A resource key helps protect your file from unintended access. Resource keys are an additional parameter that are passed so users can access certain files that have been shared using a link. Users who haven't viewed the file before must provide the resource key to gain access. Those who have recently viewed the file, or have direct access, don't need the resource key to access the file.

A Drive file that's shared with a link can only be discovered by users that can access the file as a result of a type=user or type=group permissions resource. Requests from users that only have access to these link-shared files using a type=domain or type=anyone permission might require a resource key.

For more information about permissions, see Share files, folders and drives.
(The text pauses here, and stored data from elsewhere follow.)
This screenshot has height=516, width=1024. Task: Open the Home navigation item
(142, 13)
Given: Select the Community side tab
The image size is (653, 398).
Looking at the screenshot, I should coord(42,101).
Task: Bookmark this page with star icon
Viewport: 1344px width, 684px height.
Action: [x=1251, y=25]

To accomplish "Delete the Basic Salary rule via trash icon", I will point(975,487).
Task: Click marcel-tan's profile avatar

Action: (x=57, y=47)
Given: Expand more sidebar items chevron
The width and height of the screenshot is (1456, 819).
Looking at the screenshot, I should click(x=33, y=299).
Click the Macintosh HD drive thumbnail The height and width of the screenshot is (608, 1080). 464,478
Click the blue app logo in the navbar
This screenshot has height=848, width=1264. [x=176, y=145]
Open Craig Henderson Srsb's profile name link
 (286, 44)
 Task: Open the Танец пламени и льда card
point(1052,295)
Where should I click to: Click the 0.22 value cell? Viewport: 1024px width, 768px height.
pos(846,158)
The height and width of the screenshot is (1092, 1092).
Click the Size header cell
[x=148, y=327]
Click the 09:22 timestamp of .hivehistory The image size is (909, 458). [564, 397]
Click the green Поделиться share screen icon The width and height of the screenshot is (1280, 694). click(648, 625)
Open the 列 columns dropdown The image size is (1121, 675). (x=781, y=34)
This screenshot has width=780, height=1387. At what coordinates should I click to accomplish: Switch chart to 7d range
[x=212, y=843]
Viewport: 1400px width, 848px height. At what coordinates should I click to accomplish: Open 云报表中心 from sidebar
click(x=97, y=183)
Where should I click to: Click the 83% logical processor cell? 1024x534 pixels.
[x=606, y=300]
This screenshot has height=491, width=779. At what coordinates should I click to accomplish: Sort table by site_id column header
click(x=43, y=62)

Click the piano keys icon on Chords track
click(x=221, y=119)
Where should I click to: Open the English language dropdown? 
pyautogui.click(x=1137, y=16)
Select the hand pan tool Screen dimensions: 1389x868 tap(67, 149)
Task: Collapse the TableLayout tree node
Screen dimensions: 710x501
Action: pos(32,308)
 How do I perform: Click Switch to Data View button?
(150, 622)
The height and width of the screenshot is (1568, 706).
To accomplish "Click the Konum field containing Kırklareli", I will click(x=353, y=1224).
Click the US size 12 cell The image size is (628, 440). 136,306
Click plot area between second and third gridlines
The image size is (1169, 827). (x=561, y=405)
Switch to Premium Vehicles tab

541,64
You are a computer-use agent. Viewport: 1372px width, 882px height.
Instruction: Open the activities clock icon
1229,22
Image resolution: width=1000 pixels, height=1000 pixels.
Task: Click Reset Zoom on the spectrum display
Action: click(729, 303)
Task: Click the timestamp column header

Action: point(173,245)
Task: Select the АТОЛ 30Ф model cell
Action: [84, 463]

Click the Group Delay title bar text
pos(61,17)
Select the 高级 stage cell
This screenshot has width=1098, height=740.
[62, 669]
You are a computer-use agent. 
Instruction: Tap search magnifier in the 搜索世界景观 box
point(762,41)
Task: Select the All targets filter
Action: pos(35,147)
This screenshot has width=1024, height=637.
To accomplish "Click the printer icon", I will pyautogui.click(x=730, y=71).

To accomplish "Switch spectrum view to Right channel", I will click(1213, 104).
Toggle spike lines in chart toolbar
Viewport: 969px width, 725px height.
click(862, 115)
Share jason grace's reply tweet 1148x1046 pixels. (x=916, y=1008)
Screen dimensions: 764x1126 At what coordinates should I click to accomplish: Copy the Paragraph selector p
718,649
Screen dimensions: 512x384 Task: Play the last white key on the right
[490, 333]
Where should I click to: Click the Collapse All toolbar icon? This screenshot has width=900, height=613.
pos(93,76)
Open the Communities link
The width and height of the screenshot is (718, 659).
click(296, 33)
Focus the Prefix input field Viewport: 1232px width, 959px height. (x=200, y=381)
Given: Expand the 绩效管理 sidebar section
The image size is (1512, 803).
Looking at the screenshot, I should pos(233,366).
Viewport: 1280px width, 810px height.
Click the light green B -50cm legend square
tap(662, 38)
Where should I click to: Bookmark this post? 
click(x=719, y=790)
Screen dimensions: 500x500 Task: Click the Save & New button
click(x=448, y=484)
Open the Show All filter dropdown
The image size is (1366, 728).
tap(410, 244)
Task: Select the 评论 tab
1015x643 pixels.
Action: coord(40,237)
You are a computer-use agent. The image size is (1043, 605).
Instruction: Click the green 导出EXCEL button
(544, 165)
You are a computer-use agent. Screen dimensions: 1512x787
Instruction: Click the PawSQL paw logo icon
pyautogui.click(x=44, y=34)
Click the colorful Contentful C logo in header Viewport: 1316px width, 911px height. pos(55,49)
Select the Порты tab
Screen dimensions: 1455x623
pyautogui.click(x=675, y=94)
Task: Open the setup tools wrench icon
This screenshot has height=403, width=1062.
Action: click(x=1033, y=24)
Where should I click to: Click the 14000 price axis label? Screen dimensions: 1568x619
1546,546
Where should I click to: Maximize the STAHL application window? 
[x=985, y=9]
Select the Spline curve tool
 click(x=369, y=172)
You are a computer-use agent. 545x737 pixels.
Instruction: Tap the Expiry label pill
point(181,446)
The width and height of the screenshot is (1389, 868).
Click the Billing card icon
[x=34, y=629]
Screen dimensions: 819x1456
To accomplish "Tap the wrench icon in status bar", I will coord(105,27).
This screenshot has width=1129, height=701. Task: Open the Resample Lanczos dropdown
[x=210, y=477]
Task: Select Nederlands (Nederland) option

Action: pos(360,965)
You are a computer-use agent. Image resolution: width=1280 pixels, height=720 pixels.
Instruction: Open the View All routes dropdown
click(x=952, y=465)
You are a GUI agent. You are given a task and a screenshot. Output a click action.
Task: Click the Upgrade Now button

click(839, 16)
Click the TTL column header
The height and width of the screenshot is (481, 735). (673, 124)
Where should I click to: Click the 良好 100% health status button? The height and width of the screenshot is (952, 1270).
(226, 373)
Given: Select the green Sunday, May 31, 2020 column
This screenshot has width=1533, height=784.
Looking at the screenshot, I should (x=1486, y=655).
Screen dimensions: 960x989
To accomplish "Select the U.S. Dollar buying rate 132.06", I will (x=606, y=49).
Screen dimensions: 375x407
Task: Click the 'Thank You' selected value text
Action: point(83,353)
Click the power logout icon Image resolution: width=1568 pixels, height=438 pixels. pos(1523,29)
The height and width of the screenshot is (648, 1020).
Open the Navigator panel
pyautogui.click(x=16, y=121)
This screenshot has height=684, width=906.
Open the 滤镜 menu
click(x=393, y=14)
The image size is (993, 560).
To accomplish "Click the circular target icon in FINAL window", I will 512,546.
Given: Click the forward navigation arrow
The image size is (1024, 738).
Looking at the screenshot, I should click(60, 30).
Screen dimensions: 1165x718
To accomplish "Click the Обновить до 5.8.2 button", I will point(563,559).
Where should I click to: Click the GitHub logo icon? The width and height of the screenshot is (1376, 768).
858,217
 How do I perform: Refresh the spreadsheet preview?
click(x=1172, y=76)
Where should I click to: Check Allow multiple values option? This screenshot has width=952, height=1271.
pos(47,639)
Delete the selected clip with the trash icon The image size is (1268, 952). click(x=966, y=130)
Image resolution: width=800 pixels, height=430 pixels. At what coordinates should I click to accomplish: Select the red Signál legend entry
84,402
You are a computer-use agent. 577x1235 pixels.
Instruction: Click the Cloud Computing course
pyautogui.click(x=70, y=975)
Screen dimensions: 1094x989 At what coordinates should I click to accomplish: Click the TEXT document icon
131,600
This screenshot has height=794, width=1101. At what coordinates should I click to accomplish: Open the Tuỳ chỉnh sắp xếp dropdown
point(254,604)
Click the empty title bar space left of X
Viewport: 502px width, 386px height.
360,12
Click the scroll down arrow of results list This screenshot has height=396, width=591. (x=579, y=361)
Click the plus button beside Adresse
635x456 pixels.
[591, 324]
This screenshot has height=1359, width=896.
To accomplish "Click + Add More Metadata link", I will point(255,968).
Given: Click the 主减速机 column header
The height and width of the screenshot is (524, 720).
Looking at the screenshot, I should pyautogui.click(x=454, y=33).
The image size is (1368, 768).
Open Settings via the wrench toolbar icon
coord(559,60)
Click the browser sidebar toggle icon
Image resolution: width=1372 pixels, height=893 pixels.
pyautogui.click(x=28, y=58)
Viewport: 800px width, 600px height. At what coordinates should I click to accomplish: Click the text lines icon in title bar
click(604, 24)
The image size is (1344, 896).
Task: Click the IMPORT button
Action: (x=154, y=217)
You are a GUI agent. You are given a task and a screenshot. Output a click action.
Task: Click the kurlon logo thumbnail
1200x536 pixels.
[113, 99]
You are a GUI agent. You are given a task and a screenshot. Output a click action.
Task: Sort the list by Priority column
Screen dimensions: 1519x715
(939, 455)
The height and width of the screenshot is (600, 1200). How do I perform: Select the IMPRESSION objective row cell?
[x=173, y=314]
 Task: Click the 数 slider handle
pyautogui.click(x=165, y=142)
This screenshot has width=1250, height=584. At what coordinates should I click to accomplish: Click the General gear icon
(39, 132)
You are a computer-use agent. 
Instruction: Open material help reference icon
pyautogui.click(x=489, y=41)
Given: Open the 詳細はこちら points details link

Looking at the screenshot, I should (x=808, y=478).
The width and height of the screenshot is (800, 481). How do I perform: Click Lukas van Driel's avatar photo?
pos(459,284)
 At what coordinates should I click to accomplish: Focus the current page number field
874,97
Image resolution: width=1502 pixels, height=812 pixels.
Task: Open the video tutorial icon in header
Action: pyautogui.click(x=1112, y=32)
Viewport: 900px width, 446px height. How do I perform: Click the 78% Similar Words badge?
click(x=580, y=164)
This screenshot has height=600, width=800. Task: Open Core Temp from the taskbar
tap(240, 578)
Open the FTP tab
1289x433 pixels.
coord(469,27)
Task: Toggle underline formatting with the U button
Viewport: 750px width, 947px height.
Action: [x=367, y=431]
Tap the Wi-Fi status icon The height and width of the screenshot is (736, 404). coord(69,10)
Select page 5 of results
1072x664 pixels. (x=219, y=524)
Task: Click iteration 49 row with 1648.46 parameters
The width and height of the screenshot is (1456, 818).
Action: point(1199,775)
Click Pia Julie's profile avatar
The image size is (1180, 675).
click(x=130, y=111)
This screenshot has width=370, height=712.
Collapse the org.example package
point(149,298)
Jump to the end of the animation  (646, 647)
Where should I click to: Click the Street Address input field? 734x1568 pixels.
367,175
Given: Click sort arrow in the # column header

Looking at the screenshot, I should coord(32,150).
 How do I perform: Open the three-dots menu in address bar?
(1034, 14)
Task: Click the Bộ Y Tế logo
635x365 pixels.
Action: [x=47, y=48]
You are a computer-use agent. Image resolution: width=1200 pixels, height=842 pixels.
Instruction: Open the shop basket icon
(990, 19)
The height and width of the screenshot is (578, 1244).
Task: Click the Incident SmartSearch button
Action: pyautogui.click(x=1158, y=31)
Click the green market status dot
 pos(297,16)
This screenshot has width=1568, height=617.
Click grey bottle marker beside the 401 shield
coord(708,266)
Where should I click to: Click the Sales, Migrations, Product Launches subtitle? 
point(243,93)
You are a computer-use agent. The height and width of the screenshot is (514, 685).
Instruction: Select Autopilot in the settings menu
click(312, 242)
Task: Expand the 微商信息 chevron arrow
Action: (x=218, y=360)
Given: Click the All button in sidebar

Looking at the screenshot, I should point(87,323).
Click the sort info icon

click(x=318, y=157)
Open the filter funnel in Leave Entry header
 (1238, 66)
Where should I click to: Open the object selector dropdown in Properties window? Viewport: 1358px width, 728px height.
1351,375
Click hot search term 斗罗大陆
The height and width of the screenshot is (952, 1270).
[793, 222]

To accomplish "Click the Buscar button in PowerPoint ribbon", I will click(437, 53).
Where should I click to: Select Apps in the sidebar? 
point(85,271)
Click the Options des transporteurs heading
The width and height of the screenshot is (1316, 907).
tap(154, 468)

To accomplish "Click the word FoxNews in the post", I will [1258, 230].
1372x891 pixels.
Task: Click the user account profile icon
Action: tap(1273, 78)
For a complete list of roles and the operations permitted by each, see Roles & permissions.

Read the resource key from the file

The Drive API returns a file's resource key on the read-only resourceKey field of the files resource.

If the file is a Drive shortcut, the resource key for the shortcut target is returned on the read-only shortcutDetails.targetResourceKey field.

Fields in the files resource that return URLs, such as exportLinks, webContentLink, and webViewLink, also include the resourceKey. Clients that integrate with the Drive UI can also use resourceKeys within the state parameter. For more information, see Download and export files.

Set the resource key on the request

Resource keys for any files referenced by requests to the Drive API are set on the X-Goog-Drive-Resource-Keys HTTP header.

Requests to the Drive API can specify one or more resource keys with the X-Goog-Drive-Resource-Keys HTTP header.

Syntax

A file ID and resource key pair are set on the header using a forward slash (/) separator. The header is built by combining all the file ID and resource key pairs using comma (,) separators.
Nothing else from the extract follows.